The marginal drawdown mirrors current weak point in Treasury costs, slightly than protocol points. With yields climbing once more on the entrance finish of the curve, the query stays whether or not demand for tokenized RWAs can outpace capital rotation into higher-yield on-chain devices.

Final week confirmed the convergence of spot and perpetual DEX volumes, which landed at $13.653 billion and $13.084 billion, respectively. This parity is uncommon, as perpetual markets usually outpace spot by a large margin, and will point out a wholesome shift towards hedging exercise or natural demand for base-layer property.

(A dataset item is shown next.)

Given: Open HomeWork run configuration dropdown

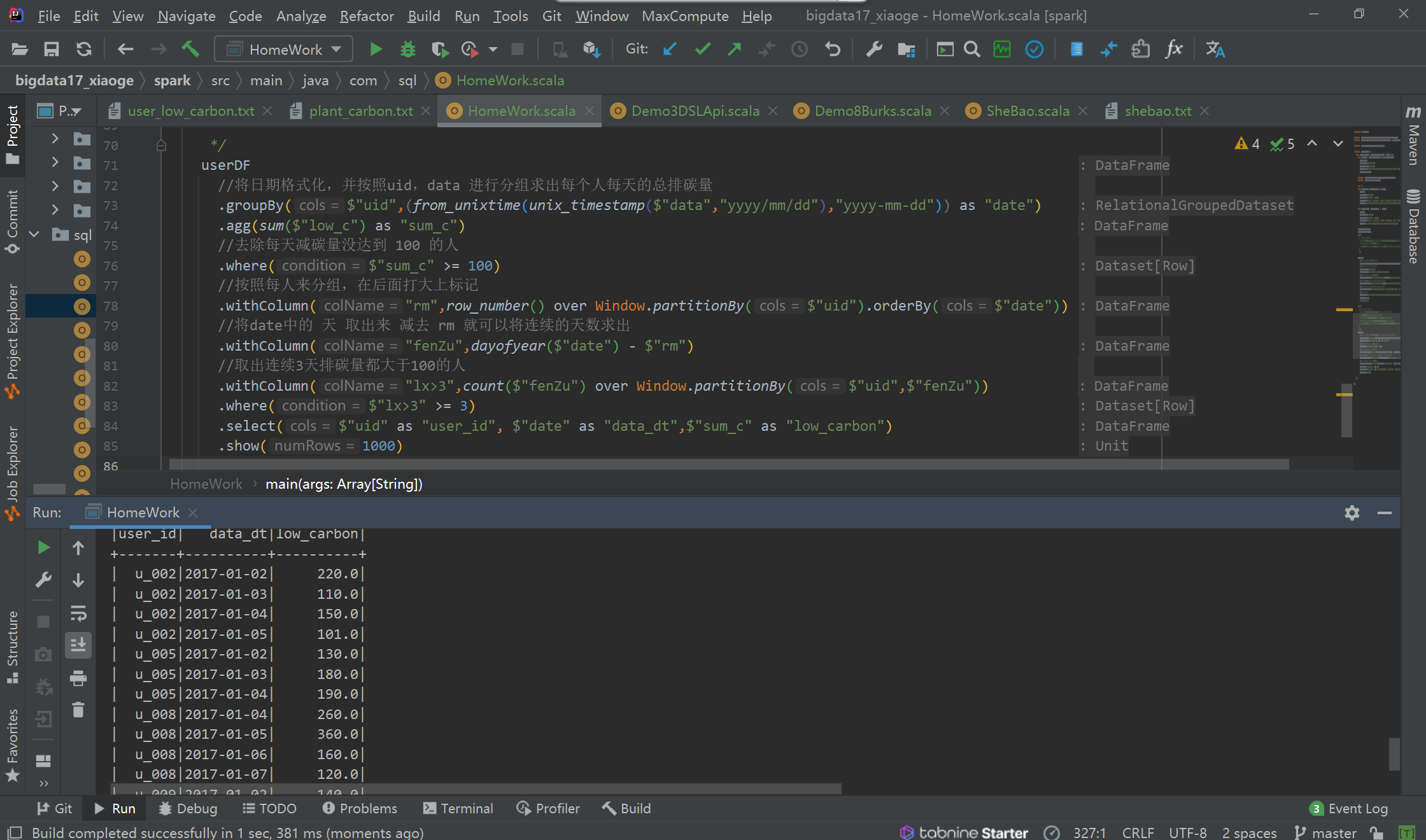Looking at the screenshot, I should coord(284,49).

In earlier intervals of market euphoria, perpetual volumes typically inflated disproportionately, pushed by leverage-fueled hypothesis. The present ratio suggests extra disciplined capital deployment, which may replicate the affect of bigger gamers and extra risk-aware methods dominating DEX exercise.

Ethereum continues to dominate DeFi TVL with $65.035 billion, representing over 55% of complete locked worth. Its 1-day (+6.42%) and 7-day (+6.21%) adjustments present sturdy and constant inflows pushed by asset appreciation and deposit migration again to L1 vaults.

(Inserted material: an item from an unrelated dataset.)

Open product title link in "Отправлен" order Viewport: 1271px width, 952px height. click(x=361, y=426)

Solana now instructions $8.768 billion in DeFi TVL, a 5.67% 7-day enhance. The chain continues to learn from a resurgence in institutional and retail curiosity, possible supported by current spot SOL ETF approvals in Canada and rising NFT exercise. With a number of top-performing DEXs and yield farms, Solana has grown its share to 7.5%, the best since Q1 2024.

Different networks, reminiscent of Base (+5.40% day by day) and Sui (+9.77% day by day), posted sharp one-day positive factors, hinting at new capital slightly than simply value results. Whereas these inflows are nonetheless modest in greenback phrases, they mark a directional sign that Layer-2s and alt-L1s are starting to claw again consideration, particularly as Ethereum charges stay elevated.

Stablecoins proceed to function DeFi’s latent gasoline. At $254.598 billion, the overall market cap of stablecoins is greater than double the worth locked in DeFi protocols. This 2.19x ratio suggests substantial dry powder ready for redeployment, particularly if charges stay enticing and new structured merchandise emerge. It additionally supplies a buffer towards pressured liquidations within the occasion of sudden volatility, as extra capital is sitting idle in pegged property than in lively yield methods.

The primary week of July has painted an image of renewed power for DeFi, particularly in core lending and restaking segments. With a stablecoin surplus, maturing yield primitives, and clear consumer rotation again into blue-chip protocols, DeFi seems to be coming into the second half of 2025 with stronger footing than at any level this yr.

The publish DeFi TVL breaks above $116B as lending roars again appeared first on CryptoSlate.